Perhaps there could be other teachers from whom you can learn. What is important is for us to not be overly satisfied with whatever knowledge we have, such that we stop ourselves from seeking more knowledge.
In another lecture, I spoke about Greed and Zuhud. When it comes to knowledge, there is neither Zuhud not Greed. Those are things we want to stay away from when it comes to wealth, asking for more than what has been prescribed for you. When it comes to knowledge, keep seeking more.

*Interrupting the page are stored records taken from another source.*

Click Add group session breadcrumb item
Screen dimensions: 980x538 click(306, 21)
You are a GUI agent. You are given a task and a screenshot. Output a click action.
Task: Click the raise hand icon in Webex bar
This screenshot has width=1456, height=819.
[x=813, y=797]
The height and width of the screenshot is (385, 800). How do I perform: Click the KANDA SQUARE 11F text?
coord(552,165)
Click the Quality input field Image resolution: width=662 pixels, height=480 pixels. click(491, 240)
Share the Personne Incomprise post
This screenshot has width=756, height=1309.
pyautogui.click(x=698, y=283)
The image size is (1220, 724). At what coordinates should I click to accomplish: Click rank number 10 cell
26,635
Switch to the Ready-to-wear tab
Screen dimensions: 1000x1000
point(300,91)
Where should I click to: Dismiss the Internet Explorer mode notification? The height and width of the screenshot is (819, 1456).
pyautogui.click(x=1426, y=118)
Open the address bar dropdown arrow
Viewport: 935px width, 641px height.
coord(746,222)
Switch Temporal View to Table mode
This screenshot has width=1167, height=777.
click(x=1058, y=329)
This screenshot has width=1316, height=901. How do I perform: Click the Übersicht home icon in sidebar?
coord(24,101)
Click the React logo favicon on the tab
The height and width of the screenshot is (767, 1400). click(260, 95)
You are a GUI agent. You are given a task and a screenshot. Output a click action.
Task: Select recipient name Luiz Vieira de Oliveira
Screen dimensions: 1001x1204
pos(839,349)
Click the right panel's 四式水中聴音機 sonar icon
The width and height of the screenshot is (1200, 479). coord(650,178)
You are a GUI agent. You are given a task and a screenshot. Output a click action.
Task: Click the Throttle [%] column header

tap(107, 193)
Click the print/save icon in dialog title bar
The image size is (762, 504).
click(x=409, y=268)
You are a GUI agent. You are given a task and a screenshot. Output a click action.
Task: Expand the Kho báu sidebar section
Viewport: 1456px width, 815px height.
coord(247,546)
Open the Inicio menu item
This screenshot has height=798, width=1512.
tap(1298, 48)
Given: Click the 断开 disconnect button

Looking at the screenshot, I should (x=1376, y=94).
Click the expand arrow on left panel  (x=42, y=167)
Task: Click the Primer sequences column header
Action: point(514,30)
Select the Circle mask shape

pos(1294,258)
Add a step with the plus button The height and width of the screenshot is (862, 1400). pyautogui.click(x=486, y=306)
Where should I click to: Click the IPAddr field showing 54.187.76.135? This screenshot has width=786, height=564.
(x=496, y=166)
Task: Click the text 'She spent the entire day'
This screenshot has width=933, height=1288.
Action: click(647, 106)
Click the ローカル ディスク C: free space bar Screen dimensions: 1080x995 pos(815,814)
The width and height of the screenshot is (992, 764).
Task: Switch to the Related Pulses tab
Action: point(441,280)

May Allah SWT grant us humility and realisation of what is important. What is most important is Adab. From before, we covered the story of Al-Ifk. Guard your tongue, watch whatever comes out of it. Guard your ears, filter that which comes to it. And now, we learnt, guard your eyes, be careful what you let them see.
Please continue to support Masjid Darul Makmur. I would like to take this opportunity to seek forgiveness. There are certain matters that I have to prioritise and give my fullest focus for… these cannot be avoided.
As such, I would need to discontinue the Tafsir Lectures for Masjid Darul Makmur every Sunday evening. Until when, I am not sure. It is likely that we will take a break from now until Syawal. Please await any updates from Masjid Darul Makmur.
We pray that Allah SWT continues to preserve us even though we are no longer meeting every week. May Allah SWT keep our hearts close together, may He make our friendship even stronger than before.
By Allah, I would like to declare, just as I have said in previous lectures – and what I am about to say comes from the sincerity in my heart – I really really really love all of you as those who have been chosen as my brothers and sisters.
May Allah SWT unite us once more, not just in these lectures but more importantly, that Allah SWT preserves our companionship to the extent that He unites us with His beloved Rasulullah SAW in Paradise someday.